-- How to complete this task --
Go through the records below line by line and report how many lines include "badge", giving the number only.

-- Input --
★ ★ ★ ★ ★

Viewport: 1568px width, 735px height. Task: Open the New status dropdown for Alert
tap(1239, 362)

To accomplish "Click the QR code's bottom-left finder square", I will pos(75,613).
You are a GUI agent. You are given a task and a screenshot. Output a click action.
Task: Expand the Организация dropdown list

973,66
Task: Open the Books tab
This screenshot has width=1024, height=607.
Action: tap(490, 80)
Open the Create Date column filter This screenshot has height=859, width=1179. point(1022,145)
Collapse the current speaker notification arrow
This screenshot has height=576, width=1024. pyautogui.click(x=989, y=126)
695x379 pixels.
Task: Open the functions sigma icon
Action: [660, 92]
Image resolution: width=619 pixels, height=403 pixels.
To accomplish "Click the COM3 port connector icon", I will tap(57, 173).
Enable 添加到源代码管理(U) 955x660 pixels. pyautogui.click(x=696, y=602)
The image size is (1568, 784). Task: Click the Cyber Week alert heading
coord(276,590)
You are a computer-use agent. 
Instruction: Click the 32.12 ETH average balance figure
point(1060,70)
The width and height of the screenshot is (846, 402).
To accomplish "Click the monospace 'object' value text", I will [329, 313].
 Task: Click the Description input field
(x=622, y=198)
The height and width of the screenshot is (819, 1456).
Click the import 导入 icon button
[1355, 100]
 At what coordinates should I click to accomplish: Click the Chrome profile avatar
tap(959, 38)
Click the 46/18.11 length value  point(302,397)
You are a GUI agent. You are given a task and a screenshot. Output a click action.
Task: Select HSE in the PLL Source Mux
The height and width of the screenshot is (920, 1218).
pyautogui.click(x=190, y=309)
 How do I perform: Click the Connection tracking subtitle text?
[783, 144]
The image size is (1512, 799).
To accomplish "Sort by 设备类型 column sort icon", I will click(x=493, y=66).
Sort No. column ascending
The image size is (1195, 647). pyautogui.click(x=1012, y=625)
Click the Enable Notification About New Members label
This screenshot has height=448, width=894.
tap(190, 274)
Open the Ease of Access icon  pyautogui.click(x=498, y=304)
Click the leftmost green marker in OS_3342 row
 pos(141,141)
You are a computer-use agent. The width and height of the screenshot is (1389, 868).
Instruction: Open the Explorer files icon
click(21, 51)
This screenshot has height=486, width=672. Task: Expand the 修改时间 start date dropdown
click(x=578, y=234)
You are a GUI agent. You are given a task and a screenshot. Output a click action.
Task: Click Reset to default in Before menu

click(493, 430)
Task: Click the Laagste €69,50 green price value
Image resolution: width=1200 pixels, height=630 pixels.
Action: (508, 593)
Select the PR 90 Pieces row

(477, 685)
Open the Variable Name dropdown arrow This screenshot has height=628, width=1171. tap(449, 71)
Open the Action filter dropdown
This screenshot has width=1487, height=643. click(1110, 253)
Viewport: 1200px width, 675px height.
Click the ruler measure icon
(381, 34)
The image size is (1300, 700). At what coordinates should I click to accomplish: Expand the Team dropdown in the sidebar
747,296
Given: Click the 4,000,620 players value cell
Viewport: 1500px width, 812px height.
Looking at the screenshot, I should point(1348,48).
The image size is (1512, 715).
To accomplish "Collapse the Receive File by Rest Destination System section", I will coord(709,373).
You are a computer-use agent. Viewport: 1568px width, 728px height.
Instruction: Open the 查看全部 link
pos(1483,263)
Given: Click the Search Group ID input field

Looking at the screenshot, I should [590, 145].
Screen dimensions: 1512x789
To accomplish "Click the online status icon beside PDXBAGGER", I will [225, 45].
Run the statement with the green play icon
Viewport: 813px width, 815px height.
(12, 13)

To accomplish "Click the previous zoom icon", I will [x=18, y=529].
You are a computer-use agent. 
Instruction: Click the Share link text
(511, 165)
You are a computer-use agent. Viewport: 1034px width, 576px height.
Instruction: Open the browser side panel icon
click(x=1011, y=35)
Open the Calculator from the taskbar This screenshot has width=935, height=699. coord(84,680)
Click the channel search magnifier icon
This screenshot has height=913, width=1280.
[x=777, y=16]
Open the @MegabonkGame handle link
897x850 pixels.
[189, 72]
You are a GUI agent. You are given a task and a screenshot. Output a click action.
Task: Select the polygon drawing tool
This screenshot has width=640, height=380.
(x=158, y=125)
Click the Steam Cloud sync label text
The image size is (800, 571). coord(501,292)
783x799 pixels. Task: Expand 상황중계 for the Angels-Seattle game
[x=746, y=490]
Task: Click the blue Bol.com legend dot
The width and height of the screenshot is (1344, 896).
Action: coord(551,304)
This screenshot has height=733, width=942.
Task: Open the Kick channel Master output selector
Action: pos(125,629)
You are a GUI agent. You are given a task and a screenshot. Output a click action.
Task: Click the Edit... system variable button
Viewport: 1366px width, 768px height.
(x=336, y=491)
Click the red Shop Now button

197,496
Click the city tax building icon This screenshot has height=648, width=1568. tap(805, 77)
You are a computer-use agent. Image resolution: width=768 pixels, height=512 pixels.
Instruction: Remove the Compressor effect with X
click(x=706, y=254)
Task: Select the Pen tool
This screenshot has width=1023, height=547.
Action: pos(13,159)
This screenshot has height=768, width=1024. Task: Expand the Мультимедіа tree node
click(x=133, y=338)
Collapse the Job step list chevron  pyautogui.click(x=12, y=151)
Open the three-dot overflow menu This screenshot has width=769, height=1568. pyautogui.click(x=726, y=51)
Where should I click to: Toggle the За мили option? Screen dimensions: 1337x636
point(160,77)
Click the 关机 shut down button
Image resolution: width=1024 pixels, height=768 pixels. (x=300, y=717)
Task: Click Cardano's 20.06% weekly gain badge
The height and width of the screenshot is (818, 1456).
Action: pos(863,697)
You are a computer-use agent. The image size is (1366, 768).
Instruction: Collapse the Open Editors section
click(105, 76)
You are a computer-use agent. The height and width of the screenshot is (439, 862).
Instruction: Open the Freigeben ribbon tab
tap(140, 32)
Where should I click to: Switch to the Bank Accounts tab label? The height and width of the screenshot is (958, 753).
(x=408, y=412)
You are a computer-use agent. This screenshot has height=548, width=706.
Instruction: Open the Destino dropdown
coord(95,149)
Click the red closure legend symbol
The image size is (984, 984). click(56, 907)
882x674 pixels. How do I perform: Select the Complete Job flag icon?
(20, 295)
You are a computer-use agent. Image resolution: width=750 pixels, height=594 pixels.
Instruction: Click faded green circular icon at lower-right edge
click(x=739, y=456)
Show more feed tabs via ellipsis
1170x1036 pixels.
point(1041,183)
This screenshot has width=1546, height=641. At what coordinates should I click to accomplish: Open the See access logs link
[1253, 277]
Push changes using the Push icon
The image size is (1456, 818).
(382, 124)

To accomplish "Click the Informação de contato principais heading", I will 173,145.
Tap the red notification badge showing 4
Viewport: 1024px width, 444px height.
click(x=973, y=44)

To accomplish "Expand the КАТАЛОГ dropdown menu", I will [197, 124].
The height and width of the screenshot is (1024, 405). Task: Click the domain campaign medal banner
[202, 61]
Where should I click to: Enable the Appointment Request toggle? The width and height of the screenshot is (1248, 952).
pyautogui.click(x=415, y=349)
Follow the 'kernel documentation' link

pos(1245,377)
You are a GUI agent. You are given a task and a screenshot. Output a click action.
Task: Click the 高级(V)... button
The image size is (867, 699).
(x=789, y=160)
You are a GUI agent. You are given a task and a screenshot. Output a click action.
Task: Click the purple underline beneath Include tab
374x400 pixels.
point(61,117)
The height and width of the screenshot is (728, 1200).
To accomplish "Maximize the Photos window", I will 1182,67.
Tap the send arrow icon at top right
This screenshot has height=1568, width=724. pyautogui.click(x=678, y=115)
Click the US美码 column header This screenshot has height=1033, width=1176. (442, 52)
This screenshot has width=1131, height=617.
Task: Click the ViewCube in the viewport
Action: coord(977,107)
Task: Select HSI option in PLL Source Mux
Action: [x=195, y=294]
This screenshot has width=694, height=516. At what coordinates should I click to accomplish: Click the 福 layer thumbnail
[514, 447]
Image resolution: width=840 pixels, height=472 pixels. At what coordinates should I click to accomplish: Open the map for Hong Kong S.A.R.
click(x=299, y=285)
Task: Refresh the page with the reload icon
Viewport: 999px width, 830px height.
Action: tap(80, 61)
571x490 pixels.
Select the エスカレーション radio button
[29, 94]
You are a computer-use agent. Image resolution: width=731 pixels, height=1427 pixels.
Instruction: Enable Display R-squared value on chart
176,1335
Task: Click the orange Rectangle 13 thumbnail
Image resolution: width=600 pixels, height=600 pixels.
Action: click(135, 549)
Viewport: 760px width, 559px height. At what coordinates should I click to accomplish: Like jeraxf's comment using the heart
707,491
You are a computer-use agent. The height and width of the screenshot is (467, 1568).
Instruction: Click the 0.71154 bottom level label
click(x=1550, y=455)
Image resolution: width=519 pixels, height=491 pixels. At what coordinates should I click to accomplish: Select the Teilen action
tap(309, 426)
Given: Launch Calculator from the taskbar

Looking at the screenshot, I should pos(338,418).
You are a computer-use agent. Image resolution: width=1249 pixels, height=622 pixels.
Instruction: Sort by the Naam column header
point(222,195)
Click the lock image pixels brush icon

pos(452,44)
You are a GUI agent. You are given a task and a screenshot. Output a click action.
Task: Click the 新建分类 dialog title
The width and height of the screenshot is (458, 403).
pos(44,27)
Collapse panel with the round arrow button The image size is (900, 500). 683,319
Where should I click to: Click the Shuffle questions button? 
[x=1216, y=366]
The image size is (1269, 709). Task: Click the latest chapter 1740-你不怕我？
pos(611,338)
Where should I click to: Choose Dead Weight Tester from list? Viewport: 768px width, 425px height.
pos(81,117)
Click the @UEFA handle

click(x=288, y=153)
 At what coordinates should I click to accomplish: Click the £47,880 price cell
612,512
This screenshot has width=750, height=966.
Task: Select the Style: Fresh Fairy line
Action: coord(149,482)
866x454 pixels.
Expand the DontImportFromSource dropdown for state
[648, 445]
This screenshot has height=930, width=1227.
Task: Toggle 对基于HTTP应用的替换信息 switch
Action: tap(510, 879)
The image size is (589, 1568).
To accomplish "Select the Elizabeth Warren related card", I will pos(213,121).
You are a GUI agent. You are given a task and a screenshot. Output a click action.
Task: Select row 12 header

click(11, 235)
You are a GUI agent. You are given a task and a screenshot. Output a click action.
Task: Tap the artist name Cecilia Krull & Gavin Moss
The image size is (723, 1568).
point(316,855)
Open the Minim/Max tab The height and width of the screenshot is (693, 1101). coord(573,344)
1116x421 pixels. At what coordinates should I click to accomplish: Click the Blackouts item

★ ★ ★ ★ ★

-- Solution for this exercise --
2